Sociality’s role is to study the teachers’ professional development journeys, curate and co-produce software and workflows that address gaps and bottlenecks in understanding. Over nearly 20 years of work we have created many applications - ranging from virtual rods, puzzles and games (Whiteboard, Interactive Quicktime, HTML, iOS).
Three are illustrated here: an application by Nrich of the virtual rods, notHiding by Ian Benson and a tiling puzzle by Greg Gomberg. The puzzle was developed to stimulate discussion at the ATM conference Computational Thinking in Mathematics strand at the virtual conferences in 2021 and 2022. Here you can read a report and watch the proceedings.
Once our own HTML and teacher developed whiteboard applets were superceded we created a webpage that linked to the nrich virtual rod environment and the public domain version of gattegno (formerly Numbers in Colour).
mathigon number bars are another virtual rod resource. Unlike nrich mathigon chose to label the rods with their number names when measured with a white rod.
notHiding is an iOS (iPhone and iPad) application for toddlers, pre-school children and their parents. It helps to improve your child’s ability to take turns, learn, sort, recall, name and code Cuisenaire® colors, using capital or lower case letters.
The game can be played in one or two player mode to stimulate conversation and discussion about game strategy. The object of the game is to turnover cards to complete a pattern of matching pairs.
There is one level of difficulty on the iPhone and two on the iPad matching
- pairs of colour cards selected at random from a palette of 10 Cuisenaire® colors
- pairs of random capital letters
- pairs of minuscule letters
- pairs of matching capital and minuscule letters
- pairs of matching Gattegno colour codes and Cui colors
In single player mode the object is to uncover all the cards. This exercises memory and the ability to name the individual colours, letters and codes. Once this is mastered a more difficult challenge is to uncover all the cards with the smallest number of taps. The learner can keep count of how near they are to this target, and note how their score improves with practice.
In two player mode the object is to turn over more pairs than your partner. Players who successfully turn over a pair will take the next turn. The game keeps count of the score, and regulates turn taking.
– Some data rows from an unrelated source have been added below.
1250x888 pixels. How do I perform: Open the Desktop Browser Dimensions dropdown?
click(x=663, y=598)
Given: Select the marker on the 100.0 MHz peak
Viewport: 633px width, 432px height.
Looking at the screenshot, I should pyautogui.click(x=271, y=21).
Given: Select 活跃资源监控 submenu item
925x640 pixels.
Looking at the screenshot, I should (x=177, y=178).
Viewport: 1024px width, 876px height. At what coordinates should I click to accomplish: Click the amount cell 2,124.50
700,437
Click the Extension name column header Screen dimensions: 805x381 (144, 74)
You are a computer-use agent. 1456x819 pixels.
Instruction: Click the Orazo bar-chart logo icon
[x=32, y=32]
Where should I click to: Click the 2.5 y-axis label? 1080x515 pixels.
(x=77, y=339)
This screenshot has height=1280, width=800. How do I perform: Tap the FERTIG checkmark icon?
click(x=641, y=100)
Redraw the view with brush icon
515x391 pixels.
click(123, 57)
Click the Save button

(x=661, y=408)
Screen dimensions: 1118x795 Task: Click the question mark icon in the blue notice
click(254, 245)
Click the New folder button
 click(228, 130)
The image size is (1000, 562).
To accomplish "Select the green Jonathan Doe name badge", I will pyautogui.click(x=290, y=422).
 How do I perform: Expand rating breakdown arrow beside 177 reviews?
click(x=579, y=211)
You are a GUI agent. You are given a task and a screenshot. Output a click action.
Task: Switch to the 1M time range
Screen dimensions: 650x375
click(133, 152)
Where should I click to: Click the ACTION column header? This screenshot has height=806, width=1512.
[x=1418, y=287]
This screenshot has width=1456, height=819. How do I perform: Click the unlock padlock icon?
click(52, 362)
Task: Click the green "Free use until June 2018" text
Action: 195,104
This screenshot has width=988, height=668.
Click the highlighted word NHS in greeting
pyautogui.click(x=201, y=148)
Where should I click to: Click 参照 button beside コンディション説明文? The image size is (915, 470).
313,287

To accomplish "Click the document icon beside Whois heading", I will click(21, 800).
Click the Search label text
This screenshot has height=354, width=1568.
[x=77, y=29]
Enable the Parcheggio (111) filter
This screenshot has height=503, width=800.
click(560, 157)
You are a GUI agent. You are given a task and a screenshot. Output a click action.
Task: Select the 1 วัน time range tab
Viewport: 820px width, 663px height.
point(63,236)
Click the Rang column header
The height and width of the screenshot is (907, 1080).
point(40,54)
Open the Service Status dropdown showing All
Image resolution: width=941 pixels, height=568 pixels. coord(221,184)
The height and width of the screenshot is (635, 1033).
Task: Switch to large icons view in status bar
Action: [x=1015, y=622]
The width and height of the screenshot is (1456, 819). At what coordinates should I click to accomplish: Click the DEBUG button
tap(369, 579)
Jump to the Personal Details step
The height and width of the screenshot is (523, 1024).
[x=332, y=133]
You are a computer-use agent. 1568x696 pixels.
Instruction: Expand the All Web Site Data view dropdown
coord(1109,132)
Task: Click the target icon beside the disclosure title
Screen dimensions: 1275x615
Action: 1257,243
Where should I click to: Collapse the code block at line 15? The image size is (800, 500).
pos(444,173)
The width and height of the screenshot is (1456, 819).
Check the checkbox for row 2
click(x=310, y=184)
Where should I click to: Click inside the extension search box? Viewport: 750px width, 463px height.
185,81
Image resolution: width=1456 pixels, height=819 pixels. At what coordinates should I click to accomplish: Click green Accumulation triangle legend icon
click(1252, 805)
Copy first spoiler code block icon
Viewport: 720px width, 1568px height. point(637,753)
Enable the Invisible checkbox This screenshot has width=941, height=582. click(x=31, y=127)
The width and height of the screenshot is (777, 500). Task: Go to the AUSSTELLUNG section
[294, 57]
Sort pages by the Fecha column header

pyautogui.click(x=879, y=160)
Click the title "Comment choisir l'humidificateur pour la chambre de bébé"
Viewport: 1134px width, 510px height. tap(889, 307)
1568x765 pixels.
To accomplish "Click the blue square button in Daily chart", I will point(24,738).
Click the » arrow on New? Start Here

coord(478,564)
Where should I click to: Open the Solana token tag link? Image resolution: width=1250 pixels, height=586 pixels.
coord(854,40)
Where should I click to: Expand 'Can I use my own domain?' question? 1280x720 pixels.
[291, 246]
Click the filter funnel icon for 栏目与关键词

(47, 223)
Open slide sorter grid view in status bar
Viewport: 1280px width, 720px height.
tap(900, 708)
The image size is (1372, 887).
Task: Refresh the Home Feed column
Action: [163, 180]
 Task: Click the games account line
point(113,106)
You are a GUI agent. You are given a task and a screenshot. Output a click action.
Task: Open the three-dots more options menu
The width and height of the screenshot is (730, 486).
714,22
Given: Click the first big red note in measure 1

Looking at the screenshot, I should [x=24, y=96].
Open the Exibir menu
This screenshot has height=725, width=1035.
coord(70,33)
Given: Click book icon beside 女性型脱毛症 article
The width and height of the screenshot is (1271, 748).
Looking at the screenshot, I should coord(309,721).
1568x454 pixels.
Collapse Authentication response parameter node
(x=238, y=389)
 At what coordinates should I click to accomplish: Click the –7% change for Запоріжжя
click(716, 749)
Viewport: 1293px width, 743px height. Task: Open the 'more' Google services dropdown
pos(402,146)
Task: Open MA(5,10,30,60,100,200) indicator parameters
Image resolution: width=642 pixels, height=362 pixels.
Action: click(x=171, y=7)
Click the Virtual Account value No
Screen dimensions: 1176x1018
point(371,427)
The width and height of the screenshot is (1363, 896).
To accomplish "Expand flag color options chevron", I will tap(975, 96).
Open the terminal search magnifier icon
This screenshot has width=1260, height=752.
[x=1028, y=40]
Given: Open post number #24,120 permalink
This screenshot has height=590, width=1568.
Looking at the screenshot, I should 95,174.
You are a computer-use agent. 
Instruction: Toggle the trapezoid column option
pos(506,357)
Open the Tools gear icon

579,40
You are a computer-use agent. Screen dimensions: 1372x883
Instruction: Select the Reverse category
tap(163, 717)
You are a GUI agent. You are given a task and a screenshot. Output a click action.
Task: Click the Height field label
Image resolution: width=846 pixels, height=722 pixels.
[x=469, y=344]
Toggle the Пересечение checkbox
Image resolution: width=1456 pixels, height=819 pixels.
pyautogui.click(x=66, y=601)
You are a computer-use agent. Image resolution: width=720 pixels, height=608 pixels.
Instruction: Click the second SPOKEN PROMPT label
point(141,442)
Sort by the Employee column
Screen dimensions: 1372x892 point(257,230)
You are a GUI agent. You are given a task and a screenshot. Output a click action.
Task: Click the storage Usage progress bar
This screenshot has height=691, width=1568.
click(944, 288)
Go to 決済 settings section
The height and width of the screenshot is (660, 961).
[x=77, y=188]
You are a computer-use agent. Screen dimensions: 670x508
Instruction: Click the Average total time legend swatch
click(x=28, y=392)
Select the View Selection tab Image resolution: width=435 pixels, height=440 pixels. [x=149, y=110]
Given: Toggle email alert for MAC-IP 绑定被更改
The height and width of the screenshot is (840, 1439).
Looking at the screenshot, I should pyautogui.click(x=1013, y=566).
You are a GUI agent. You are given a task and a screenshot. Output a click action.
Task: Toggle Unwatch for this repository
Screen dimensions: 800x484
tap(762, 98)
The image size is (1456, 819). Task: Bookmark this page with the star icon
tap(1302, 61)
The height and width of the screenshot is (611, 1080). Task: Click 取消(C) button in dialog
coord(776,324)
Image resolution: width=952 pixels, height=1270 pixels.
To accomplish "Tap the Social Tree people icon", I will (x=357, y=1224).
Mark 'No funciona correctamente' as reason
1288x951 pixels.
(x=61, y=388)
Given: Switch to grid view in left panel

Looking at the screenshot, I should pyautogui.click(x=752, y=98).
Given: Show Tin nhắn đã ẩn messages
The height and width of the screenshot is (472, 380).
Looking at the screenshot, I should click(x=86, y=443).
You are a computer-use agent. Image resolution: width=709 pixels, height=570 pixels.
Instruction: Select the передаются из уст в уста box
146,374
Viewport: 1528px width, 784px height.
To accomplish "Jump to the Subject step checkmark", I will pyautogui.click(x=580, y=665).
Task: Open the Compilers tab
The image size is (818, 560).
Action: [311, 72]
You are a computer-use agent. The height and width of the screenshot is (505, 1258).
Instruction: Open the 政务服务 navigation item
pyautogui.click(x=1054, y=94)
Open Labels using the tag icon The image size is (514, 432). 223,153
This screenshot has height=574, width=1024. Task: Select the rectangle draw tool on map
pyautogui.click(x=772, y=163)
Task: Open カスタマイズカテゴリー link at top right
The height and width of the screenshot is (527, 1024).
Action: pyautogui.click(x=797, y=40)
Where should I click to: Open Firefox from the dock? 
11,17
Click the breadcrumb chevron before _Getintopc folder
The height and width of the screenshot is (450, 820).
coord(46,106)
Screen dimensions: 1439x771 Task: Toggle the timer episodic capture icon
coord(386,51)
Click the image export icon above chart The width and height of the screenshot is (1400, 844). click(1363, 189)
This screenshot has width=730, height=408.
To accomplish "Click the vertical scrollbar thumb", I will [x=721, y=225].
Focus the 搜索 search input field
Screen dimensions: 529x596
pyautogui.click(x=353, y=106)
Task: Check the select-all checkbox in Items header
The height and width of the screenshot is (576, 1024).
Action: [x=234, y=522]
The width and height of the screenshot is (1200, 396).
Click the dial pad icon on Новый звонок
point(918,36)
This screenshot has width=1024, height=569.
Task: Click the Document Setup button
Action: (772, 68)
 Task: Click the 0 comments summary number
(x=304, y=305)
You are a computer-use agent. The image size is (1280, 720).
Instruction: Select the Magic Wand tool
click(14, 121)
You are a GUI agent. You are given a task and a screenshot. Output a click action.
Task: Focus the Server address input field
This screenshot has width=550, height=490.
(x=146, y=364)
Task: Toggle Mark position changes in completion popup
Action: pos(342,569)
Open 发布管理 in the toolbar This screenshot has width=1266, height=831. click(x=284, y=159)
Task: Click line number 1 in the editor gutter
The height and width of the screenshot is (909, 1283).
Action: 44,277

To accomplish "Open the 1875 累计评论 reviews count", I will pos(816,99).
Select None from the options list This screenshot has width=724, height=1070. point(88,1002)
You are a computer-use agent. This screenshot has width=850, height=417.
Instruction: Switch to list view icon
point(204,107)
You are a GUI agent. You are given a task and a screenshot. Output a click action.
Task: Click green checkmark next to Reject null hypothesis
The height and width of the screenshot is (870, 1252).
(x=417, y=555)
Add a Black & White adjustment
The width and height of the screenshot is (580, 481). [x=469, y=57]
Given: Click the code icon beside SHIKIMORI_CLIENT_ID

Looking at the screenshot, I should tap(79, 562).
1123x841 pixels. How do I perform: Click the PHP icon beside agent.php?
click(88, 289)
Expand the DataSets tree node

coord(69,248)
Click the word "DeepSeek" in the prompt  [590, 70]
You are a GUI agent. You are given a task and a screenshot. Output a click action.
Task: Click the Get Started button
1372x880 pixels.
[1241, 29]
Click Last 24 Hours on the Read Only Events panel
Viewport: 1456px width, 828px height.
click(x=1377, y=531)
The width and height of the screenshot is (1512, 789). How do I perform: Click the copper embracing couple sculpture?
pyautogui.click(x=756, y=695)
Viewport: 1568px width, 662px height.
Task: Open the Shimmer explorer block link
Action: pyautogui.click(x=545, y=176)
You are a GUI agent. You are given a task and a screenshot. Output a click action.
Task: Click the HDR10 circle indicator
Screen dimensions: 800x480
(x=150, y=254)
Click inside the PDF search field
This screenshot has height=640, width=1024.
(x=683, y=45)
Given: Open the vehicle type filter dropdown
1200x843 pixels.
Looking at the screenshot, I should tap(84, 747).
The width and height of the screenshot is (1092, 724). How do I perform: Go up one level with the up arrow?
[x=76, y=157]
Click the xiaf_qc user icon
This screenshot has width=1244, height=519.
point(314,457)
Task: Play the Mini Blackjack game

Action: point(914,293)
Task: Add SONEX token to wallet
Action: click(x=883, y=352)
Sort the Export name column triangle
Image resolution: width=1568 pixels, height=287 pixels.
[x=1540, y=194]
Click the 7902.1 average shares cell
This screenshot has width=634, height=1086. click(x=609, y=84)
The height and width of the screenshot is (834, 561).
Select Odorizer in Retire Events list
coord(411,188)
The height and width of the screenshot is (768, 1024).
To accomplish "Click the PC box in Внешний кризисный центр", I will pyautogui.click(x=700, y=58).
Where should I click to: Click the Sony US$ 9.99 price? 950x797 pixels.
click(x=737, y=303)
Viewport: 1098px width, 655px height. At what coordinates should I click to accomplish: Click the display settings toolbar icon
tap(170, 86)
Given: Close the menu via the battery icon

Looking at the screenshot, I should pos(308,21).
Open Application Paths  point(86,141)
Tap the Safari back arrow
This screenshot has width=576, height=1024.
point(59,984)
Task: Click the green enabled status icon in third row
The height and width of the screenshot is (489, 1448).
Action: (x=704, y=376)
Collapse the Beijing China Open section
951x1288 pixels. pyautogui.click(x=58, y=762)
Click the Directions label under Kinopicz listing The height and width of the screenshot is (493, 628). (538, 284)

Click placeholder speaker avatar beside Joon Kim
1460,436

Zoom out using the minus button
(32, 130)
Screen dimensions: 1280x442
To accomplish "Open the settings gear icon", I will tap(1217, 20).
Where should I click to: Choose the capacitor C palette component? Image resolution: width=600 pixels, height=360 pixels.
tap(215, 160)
Greg writes in this app “Computational Thinking has become a popular and apparently respectable concept, particularly in education, but I am not at all comfortable with it. It is a rebranding of a selection of mental tools (thought processes), and the danger is that enthusiasm for Computational Thinking will result in pupils being restricted in their thinking because they lack the tools that happen not to be in that selection. My personal view is that Computational Thinking is just a subset of mathematical thinking, but we do not need to argue about that. The point I want to make is that it does not cover all the tools one needs for computer coding, let alone for real life. Generations of social forces and poor education have made”Mathematics” a poisonous brand for pupils at school and for people who are highly educated in non-numerate disciplines. So I can see that inventing a new brand might seem a good idea. However, the descriptions I have found of Computational Thinking omit important parts of the mathematical thinking toolkit and that makes concentration on Computational Thinking dangerous.
“Here are some examples of an old family of puzzles you may have met before. I want to remind you of these - or introduce them if they are not familiar to you - because they provide an example where understanding requires the use of tools that are missing from the Computational Thinking kit - in this case, the concepts of symmetries and invariants - two sides of the same mathematical coin.
“If it were just a matter of puzzles then this would not be important. However, there are real-world practical problems whose abstract models are very like these puzzles, though more complicated. If, say, you accepted the task of coding an algorithm to help with one of those problems then you would probably start by making an abstract model similar to these puzzles and code your algorithm to solve that. Computational Thinking would certainly be necessary, but would not be sufficient. If you didn’t use tools that are missing from Computational Thinking then the success of your algorithm would be a matter of luck.
“A well-rounded syllabus ought also to include other, less mathematical modes of thought. We need people to grow up with a better understanding of Scientific Thinking, Logical Thinking, Statistical and Probabilistic Thinking, Ethical Thinking, Thinking about Risks, Skeptical Thinking, Historical Thinking and so on. Overselling”Computational Thinking” certainly threatens the rest of mathematical thinking, but it looks likely to threaten these other capabilities as well.”